▸ Work task 1
Copy everything in the listing from the line containing "Identify the location of x-axis-note: 60" down to the line containing "(232, 502).", keeping both of those lines.

▸ Quoted passage
☆ ☆ ☆ ☆ ☆ ☆ ☆
This section describes the model building and validating stage which is the third step of our power modeling methodology (Fig. 1). Once we have obtained optimal events from step 2 (Section V), we use our experimental setup (Section IV) to run our full set of 60 workloads at many DVFS levels, with different numbers of cores being utilized, to extensively investigate as many operating conditions as possible, on both the ARM Cortex-A7 and Cortex-A15.

Rather than simply putting the PMC data directly into a linear regression tool, as is the case in previous works [11], [20], [21], [24], we combine regression analysis with knowledge of how power is consumed within CPUs to form an intelligent and more physically-meaningful model that calculates static and dynamic power separately (2). We make the CPU cluster power our dependent variable with functions of our chosen PMC events after preprocessing  $(E_n)$ , clock frequency  $(f_{clk})$ , and CPU voltage  $(V_{DD})$  as our independent variables. We then perform multiple linear regression, using an OLS estimator [31], to calculate the coefficients  $(\beta_n)$  of our model. This not only allows the model to estimate power at any given voltage or clock frequency, but also further reduces multicollinearity and therefore improves the model's stability. CMOS dynamic power is proportional to  $V_{DD}^2 f_{clk}$  and CMOS static power is a product of  $V_{DD}$  and the leakage current, which is predominantly formed of the sub-threshold leakage and gate oxide leakage [34]. There is a constant dynamic power component independent of the PMC events (BG dynamic). The static power component also absorbs the effect of varying temperature depending on the DVFS level, a more detailed analysis of which is the topic of future work. We experimentally found terms that were able to accurately estimate the static power consumption across all DVFS levels on both the Cortex-A7 and Cortex-A15 (without overfitting and with all inputs statistically highly significant, as described later in this section). We collect the PMC events as counts-per-second, and their values are therefore related to the operating frequency of the cluster (made up of four Cortex-A7 or Cortex-A15 CPUs). To reduce multicollinearity, we then divide each event by  $f_{clk}$ , thus separating the clock frequency from the event values, and add it

TABLE II
MODEL FORMULATION EXPERIMENT SPEEDUP WHEN EXPLOITING
SMART MODEL FORMULATION AND ENHANCED STABILITY

|      | Avg. Error (%) | Experiment Time (hours) | Workloads |
|------|----------------|-------------------------|-----------|
| Slow | 2.8            | 40                      | 60        |
| Fast | 3.4            | 0.42 (25 min.)          | 30        |

as a separate term; the events now give information solely on the type of workload:

$$P_{\text{cluster}} = \underbrace{\left(\sum_{n=0}^{N-1} \beta_n E_n V_{DD}^2 f_{clk}\right)}_{\text{dynamic activity}} + \underbrace{f(V_{DD}, f_{clk})}_{\text{static and BG dynamic}}. \quad (2)$$

In (2), N is the total number of PMC events in the model; n is the index of each event; E is the cluster-wide PMC event rate (events-per-second) after being divided by the operating frequency in MHz,  $f_{clk}$ , and averaged across all cores; and  $V_{DD}$  is the cluster operating voltage.  $P_{cluster}$  is the power for the overall quad-core cluster (Cortex-A7 or Cortex-A15).
☆ ☆ ☆ ☆ ☆ ☆ ☆
▸ Dataset excerpts
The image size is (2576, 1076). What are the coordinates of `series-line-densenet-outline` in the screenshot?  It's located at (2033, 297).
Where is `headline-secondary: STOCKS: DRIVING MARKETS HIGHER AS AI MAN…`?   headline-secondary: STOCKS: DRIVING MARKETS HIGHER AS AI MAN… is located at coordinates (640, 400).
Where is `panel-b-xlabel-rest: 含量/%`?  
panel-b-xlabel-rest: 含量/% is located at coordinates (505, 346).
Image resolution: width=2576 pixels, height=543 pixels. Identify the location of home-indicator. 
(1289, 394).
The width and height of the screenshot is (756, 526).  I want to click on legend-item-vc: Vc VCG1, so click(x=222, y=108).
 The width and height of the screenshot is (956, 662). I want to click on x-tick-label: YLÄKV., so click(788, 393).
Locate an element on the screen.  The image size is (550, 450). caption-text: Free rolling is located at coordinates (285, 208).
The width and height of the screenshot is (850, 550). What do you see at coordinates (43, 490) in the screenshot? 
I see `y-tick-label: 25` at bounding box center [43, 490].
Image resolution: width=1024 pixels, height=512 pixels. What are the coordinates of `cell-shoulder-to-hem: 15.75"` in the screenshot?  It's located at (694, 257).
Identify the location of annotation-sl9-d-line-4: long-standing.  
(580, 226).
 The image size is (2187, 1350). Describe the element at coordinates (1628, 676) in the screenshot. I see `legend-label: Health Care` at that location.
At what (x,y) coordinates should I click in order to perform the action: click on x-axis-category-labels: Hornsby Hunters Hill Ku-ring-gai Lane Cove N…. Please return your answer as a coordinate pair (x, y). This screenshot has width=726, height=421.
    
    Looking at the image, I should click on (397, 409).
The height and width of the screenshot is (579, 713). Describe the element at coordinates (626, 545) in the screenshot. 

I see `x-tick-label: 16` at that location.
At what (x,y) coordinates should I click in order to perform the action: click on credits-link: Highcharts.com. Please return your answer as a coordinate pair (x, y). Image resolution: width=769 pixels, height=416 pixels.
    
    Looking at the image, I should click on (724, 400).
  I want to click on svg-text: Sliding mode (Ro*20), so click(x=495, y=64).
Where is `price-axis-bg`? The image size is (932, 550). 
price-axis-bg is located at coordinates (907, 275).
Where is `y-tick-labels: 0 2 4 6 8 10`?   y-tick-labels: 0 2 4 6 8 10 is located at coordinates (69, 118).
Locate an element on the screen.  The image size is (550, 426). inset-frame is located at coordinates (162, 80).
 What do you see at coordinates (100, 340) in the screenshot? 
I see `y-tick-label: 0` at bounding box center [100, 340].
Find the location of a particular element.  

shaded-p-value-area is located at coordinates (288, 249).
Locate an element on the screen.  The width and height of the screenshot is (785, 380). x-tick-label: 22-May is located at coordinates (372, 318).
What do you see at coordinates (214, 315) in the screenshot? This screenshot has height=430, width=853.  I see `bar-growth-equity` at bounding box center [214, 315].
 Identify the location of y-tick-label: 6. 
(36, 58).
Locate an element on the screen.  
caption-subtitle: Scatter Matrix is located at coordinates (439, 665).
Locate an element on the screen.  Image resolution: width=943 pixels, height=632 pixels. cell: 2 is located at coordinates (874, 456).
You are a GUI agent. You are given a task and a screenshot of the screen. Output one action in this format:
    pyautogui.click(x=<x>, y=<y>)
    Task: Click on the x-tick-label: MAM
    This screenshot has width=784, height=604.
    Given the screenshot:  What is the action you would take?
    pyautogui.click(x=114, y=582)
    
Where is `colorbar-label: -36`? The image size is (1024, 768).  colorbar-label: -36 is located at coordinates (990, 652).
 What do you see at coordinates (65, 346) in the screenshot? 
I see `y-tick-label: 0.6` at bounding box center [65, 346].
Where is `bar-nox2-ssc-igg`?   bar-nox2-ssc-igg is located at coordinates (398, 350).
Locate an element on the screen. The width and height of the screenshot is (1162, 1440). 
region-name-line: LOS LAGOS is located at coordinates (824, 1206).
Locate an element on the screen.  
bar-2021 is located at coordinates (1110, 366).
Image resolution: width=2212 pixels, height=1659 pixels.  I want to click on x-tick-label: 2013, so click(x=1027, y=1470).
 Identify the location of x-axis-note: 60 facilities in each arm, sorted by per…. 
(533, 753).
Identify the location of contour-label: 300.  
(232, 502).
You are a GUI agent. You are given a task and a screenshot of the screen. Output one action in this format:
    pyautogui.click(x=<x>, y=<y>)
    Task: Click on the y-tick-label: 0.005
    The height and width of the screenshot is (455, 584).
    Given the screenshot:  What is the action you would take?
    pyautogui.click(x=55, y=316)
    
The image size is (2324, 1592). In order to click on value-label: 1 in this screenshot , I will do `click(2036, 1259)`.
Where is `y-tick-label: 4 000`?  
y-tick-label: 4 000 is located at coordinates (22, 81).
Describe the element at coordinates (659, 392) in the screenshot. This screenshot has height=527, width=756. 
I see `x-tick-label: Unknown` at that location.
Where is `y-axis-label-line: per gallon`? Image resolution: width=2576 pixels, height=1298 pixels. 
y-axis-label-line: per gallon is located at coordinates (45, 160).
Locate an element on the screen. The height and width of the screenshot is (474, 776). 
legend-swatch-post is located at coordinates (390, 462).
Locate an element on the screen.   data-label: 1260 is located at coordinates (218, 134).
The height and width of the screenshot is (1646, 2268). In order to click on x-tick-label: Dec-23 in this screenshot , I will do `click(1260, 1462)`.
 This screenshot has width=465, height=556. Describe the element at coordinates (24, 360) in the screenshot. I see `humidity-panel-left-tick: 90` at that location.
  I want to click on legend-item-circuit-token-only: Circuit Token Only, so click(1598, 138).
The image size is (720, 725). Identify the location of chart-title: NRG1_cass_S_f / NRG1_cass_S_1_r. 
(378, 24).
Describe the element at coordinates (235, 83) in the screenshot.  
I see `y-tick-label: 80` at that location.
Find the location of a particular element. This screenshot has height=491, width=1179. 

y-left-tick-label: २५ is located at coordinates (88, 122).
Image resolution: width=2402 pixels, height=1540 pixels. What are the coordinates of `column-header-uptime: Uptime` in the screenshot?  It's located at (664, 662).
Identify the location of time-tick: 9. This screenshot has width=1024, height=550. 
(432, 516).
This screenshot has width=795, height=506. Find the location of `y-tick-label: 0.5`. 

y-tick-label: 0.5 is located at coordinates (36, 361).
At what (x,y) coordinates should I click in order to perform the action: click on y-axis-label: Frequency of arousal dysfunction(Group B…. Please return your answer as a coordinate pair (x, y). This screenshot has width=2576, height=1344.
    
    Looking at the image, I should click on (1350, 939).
☆ ☆ ☆ ☆ ☆ ☆ ☆
▸ Work task 2
How does this sentence from the passage on CPU power modeling read in French: "The static power component also absorbs the effect of varying temperature depending on the DVFS level, a more detailed analysis of which is the topic of future work."?

▸ Task result 1
 Identify the location of x-axis-note: 60 facilities in each arm, sorted by per…. 
(533, 753).
Identify the location of contour-label: 300.  
(232, 502).

▸ Task result 2
La composante de puissance statique absorbe également l'effet de la variation de température selon le niveau DVFS, dont une analyse plus détaillée fera l'objet de travaux futurs.